= John Collett (composer) =

18th Century British violinist and composer

John Collett (c1735-1775) was an English violinist and composer. He is credited with composing the first British four movement symphony.

Little is known of Collett's life. He may have been the son of Richard Collett or Thomas Collett, both members of the Royal Society of Musicians from 1739. John Collett was a violinist at both Vauxhall Gardens and the Foundling Hospital. He joined the Royal Society of Musicians in June 1757, when he was living in Queen's Street, Golden Square in London. He later moved to Aberdeen, Scotland and then Edinburgh, where he remained for the rest of his life. There he was associated with the Edinburgh Musical Society and became a member of the Cape Club. He set fellow Cape Club member Robert Fergusson's words to a cantata, Ode on the Rivers of Scotland (1772, now lost). Another substantial cantata, The Birthday Cantata for Andrew Crosbie, was composed in Edinburgh the following year, and has survived.

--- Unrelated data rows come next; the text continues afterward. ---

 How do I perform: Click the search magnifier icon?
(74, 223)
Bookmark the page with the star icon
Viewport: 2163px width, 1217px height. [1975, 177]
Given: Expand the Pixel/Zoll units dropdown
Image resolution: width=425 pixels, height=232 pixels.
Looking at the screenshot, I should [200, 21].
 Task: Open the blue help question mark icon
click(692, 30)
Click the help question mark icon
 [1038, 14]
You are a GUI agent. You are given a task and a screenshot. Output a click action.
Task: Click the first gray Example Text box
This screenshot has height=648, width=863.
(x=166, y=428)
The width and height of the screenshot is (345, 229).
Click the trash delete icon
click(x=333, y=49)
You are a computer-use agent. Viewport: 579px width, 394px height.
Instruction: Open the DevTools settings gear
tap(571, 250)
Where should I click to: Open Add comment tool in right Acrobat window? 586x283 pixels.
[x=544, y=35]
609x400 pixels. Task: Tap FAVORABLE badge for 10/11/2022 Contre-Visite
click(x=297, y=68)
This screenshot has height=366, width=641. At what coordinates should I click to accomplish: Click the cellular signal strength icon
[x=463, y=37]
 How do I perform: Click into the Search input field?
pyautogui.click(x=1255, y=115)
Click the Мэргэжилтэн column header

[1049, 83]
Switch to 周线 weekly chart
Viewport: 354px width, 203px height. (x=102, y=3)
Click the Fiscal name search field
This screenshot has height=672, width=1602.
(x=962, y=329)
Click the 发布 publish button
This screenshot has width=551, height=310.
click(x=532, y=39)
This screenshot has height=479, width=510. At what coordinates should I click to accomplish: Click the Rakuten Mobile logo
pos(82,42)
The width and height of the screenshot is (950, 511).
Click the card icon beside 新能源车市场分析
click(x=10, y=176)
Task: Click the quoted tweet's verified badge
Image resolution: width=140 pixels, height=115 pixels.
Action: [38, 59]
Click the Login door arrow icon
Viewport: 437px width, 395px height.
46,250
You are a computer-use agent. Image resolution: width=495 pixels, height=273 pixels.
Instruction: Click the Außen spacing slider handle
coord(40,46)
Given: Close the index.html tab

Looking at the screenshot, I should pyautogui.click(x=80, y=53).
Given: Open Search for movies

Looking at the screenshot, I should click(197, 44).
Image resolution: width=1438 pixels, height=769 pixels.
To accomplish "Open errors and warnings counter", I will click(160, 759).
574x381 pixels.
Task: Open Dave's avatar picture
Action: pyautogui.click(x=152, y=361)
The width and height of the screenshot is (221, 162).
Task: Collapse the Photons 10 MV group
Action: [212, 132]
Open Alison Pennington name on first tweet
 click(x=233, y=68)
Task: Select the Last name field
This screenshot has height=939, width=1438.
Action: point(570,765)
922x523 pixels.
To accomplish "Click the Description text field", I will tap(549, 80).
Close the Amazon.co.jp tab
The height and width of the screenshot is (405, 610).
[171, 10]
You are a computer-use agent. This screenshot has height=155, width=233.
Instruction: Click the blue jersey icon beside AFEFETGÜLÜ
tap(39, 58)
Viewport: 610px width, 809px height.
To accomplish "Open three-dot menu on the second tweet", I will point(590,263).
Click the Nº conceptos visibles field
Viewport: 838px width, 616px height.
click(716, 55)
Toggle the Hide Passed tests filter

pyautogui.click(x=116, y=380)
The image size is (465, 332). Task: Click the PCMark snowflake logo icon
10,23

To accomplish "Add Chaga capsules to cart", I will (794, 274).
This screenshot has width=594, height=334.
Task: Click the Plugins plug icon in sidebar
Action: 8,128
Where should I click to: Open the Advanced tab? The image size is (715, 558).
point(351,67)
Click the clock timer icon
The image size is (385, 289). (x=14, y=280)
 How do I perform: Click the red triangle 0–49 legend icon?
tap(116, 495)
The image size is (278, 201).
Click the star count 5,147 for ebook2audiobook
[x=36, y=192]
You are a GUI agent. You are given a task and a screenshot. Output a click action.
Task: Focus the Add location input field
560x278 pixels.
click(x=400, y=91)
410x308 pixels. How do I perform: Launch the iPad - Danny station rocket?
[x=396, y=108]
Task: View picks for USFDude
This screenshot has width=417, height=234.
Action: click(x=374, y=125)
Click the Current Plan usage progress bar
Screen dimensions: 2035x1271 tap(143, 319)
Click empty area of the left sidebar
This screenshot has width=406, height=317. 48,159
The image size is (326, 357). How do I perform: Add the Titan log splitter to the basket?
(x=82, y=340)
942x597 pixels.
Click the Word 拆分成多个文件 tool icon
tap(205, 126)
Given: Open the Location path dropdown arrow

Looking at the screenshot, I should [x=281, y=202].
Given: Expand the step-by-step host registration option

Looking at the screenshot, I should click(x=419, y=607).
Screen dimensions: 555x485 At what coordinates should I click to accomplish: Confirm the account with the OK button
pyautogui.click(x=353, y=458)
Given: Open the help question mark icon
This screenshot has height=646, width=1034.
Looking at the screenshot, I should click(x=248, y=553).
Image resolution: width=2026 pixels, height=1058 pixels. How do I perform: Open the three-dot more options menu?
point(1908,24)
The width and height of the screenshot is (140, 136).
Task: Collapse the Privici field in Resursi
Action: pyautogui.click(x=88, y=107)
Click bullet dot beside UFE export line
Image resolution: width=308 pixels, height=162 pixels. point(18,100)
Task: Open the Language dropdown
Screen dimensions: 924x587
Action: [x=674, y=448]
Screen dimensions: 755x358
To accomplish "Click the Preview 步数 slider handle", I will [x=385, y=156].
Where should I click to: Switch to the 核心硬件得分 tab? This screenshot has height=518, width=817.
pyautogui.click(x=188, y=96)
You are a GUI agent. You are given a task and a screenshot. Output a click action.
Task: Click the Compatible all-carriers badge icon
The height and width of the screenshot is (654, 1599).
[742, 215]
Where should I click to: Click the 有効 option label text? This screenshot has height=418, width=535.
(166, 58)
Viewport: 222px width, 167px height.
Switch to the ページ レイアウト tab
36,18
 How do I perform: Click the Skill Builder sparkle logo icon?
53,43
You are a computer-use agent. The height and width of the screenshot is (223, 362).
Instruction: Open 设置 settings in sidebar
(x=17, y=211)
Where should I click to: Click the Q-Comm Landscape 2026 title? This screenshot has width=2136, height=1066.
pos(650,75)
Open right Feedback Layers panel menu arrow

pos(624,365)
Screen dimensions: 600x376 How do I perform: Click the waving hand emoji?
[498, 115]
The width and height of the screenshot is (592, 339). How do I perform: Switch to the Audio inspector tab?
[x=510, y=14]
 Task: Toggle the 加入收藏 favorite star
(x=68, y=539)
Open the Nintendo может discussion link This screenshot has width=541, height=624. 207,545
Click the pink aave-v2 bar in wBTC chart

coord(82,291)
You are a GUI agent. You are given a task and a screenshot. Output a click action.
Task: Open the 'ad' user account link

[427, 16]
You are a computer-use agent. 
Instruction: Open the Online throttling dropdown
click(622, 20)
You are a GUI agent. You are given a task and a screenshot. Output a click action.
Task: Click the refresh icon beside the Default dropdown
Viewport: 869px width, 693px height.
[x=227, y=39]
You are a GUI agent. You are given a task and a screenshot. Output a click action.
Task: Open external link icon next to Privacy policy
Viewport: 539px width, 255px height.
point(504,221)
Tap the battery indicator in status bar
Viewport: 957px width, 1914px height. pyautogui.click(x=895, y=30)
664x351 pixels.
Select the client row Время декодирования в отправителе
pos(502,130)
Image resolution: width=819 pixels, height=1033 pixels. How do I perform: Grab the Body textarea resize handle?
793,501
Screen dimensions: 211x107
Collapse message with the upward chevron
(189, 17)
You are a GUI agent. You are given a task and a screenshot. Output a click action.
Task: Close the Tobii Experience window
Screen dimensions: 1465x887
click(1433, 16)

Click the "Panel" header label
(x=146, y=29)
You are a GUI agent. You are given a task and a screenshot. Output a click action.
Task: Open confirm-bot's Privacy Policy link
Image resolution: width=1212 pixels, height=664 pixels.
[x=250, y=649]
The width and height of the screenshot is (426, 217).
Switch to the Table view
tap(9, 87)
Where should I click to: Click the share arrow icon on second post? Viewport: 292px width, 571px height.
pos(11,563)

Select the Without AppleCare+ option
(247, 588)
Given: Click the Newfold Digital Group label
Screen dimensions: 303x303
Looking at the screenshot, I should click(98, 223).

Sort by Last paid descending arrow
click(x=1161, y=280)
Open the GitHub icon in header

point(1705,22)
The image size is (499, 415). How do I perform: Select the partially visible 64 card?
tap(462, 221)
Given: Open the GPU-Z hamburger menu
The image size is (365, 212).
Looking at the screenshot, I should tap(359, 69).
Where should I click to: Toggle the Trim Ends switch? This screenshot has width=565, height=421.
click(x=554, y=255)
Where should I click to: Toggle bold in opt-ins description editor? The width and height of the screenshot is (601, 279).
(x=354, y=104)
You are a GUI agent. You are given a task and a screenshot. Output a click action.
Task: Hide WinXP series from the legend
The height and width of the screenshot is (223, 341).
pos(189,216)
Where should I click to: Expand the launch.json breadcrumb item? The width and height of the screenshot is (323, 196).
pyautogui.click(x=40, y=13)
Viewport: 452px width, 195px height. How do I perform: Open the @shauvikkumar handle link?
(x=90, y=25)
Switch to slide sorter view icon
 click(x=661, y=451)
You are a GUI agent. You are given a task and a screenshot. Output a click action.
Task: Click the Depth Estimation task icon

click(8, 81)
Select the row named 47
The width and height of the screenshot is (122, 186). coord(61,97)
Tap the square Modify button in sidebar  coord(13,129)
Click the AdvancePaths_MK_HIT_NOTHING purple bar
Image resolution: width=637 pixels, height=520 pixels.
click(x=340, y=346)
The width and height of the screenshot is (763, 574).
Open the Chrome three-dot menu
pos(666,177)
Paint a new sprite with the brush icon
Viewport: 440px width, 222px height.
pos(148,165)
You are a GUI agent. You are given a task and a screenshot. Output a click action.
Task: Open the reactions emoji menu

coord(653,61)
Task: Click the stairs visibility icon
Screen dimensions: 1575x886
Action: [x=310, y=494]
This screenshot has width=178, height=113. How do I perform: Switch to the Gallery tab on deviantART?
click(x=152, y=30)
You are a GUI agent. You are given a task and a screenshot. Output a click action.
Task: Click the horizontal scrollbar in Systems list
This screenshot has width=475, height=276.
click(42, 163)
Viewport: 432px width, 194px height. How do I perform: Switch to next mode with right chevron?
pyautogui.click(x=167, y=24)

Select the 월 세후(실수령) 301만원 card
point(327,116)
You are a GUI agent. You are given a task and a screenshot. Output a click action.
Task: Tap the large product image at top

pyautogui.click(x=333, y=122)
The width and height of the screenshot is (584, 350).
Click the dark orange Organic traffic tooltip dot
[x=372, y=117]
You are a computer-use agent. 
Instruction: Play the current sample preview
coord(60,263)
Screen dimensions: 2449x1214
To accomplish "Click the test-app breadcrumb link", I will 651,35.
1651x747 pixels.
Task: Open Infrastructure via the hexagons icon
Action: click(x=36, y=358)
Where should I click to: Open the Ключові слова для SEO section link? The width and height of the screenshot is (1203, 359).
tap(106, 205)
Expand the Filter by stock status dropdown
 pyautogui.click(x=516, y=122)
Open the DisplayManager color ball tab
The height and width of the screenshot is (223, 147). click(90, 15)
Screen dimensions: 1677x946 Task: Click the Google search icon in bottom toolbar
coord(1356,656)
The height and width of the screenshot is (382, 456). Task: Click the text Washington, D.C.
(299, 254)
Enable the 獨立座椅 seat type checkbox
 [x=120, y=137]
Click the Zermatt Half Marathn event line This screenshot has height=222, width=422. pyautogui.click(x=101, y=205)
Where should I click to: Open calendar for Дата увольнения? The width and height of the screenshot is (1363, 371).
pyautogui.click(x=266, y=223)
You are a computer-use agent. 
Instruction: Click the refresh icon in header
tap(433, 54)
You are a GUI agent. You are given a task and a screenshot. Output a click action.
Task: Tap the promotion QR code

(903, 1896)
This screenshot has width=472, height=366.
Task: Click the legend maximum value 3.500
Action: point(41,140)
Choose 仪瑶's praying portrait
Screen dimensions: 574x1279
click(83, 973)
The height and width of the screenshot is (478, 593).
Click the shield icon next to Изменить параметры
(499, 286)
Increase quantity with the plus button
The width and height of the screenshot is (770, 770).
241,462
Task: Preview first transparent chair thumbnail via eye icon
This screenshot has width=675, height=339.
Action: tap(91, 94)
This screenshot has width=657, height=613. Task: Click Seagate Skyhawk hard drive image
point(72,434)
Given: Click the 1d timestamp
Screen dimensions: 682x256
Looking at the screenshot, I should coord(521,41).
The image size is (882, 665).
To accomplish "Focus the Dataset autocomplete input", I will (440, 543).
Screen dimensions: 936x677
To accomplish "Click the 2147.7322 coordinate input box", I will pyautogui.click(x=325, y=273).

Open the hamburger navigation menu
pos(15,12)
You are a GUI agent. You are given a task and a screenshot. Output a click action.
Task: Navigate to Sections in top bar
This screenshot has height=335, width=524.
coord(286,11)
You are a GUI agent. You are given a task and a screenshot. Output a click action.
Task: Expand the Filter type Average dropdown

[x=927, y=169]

His Six Solos for the Violin (with harpsichord thoroughbass) were published around 1758. He wrote pantomime theatre music for David Garrick's The Hermit (at Drury Lane in 1766), and songs for the Vauxhall pleasure gardens. His Six Symphonies or Overtures, op. 2, dedicated to Thomas Earl of Kelly, were published in 1766, and like Kelly's symphonies they reflect the Mannheim Style popular at the time. Number 3, originally the overture to the burletta Midas, presented at Covent Garden in February 1764, became well known. There is a modern recording of Number 5, the first British four-movement symphony to follow the form established by Stamitz, founder of the Mannheim School.